FSF releases the GNU General Public License, version 3
BOSTON, Massachusetts, USA—Friday, June 29, 2007—The Free Software Foundation (FSF) today released version 3 of the GNU General Public License (GNU GPL), the world's most popular free software license.
“Since we founded the free software movement, over 23 years ago, the free software community has developed thousands of useful programs that respect the user's freedom. The programs are in the GNU/Linux operating system, as well as personal computers, telephones, Internet servers, and more. Most of these programs use the GNU GPL to guarantee every user the freedom to run, study, adapt, improve, and redistribute the program,” said Richard Stallman, founder and president of the FSF.

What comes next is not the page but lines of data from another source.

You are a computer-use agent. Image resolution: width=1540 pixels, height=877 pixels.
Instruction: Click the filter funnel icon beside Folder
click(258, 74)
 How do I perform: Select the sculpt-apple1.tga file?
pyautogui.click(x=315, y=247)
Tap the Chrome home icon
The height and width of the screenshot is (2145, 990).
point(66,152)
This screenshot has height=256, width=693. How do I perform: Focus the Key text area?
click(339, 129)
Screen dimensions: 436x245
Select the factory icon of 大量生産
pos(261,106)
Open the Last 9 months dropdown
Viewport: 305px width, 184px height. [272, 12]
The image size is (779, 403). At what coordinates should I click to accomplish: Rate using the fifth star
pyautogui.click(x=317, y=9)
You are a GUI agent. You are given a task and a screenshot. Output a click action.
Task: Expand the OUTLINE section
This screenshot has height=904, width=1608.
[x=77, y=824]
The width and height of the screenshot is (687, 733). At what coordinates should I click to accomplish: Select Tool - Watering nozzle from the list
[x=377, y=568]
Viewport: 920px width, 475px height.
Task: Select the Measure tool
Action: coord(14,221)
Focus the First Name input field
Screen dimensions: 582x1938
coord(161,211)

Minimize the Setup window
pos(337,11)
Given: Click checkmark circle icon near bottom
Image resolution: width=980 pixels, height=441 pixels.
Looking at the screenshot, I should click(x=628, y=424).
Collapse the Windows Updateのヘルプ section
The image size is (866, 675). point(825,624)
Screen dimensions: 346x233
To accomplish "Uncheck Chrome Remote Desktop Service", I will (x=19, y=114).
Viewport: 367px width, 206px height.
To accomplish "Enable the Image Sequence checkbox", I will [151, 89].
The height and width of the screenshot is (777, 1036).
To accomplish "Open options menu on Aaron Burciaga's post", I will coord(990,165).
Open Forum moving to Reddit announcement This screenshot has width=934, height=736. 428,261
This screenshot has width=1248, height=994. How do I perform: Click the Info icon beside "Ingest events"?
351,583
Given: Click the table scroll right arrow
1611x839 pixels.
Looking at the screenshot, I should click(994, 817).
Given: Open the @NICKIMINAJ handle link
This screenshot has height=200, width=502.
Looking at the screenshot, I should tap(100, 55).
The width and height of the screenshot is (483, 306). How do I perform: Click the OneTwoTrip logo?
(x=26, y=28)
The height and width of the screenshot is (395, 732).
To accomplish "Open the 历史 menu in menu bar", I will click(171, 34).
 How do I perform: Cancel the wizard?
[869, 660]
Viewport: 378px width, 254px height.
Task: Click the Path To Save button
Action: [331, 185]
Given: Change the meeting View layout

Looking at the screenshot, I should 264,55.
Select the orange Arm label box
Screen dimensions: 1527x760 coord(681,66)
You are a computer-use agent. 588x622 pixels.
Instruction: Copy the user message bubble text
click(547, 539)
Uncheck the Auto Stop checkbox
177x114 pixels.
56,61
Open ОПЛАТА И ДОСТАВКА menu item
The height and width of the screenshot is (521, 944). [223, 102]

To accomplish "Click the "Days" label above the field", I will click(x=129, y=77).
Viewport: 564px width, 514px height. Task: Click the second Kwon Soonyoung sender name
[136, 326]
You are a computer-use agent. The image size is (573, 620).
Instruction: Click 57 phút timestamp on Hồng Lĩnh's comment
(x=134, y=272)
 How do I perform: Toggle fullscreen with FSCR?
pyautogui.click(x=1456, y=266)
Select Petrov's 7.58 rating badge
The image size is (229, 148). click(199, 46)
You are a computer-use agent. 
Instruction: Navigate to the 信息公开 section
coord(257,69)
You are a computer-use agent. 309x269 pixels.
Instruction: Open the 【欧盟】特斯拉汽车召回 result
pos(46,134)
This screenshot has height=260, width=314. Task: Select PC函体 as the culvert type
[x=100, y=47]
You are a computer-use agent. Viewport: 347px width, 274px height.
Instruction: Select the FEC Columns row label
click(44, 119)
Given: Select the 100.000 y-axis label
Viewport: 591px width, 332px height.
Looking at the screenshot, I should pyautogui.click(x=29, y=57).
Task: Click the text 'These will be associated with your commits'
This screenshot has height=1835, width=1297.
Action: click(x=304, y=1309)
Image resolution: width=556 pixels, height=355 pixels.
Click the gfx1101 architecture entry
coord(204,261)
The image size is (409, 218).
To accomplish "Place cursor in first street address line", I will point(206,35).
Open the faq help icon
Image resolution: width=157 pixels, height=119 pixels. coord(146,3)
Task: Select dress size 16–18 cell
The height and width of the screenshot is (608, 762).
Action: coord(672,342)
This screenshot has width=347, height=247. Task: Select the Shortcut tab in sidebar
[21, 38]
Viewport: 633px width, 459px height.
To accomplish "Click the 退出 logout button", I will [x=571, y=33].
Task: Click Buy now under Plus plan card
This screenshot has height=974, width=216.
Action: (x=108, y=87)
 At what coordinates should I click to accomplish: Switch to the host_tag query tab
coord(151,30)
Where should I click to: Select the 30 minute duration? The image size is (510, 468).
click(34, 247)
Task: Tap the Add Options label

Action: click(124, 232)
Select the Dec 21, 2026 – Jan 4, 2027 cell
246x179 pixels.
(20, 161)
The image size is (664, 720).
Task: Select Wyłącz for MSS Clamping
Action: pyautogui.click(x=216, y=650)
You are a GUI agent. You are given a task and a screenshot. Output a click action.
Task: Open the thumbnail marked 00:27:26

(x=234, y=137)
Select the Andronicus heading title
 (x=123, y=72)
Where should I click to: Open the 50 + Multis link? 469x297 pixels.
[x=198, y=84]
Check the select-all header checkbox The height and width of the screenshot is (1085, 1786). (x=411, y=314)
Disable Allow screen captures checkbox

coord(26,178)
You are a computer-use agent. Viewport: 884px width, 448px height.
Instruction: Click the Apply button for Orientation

Version 3 of the GNU GPL strengthens this guarantee, by ensuring that users can modify the free software on their personal and household devices, and granting patent licenses to every user. It also extends compatibility with other free software licenses and increases international uniformity.
Jeremy Allison, speaking on behalf of the Samba team, states that they see the new license as “a great improvement on the older GPL,” and that it is “a necessary update to deal with the new threats to free software that have emerged since version 2 of the GPL.”
The warm embrace of much of the community should come as no surprise, for the license is the final result of an unprecedented drafting process that has seen four published drafts in eighteen months. These were the basis for a discussion that included thousands of comments from the public. This feedback, along with input from committees representing the public and private sectors, and legal advice from the Software Freedom Law Center, was used in writing the text of GPL version 3.
“By hearing from so many different groups in a public drafting process, we have been able to write a license that successfully addresses a broad spectrum of concerns. But even more importantly, these different groups have had an opportunity to find common ground on important issues facing the free software community today, such as patents, tivoization, and Treacherous Computing,” said the Foundation's executive director, Peter Brown.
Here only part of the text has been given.